When the Celts first arrived in Ireland around 200 B.C., the island had already been inhabited for over 7000 years. Drawing on a wealth of archaeological evidence and the author's own mastery of the subject, Ancient Ireland returns to those pre-Celtic roots in a bid to discover the secrets of the island's first inhabitants: Who were they? And how did they live? Few accounts of the period are as exhaustively researched; fewer still are as alive with historical insight and compelling detail. At once accessible and comprehensive, Ancient Ireland is an indispensable guide to early Irish civilisation, its culture and mythology.

Anam Cara

Anam Cara
Author :
Publisher : Harper Collins
Total Pages : 260
Release :
ISBN-10 : 9780061865855
ISBN-13 : 0061865850
Rating : 4/5 (55 Downloads)

"Anam Cara is a rare synthesis of philosophy, poetry, and spirituality. This work will have a powerful and life-transforming experience for those who read it." —Deepak Chopra John O'Donohue, poet, philosopher, and scholar, guides you through the spiritual landscape of the Irish imagination.
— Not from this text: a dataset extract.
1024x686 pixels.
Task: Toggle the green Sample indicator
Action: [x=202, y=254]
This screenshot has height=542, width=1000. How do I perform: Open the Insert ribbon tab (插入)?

In Anam Cara, Gaelic for "soul friend," the ancient teachings, stories, and blessings of Celtic wisdom provide such profound insights on the universal themes of friendship, solitude, love, and death as: Light is generous The human heart is never completely born Love as ancient recognition The body is the angel of the soul Solitude is luminous Beauty likes neglected places The passionate heart never ages To be natural is to be holy Silence is the sister of the divine Death as an invitation to freedom

The Celts

The Celts
Author :
Publisher :
Total Pages : 161
Release :
ISBN-10 : 0191775908
ISBN-13 : 9780191775901
Rating : 4/5 (08 Downloads)

In this guide Barry Cunliffe sheds light on the Celtic race using a range of evidence and explores subjects such as trade migration and the evolution of Celtic traditions.

The Celts

The Celts
Author :
Publisher :
Total Pages : 0
Release :
ISBN-10 : 156006756X
ISBN-13 : 9781560067566
Rating : 4/5 (6X Downloads)

Highlights various aspects of ancient Celtic culture, including major archaeological findings during the nineteenth century which disprove the theory that this was a barbaric and uneducated civilization.

The Atlantean Irish

The Atlantean Irish
Author :
Publisher :
Total Pages : 280
Release :
ISBN-10 : UOM:39015059253743
ISBN-13 :
Rating : 4/5 (43 Downloads)

The Irish are an amalgam of peoples, their culture and language shaped as much by Middle Eastern civilizations as by European ones. Bob Quinn traces these archaelogical, linguistic, religious and economic connections.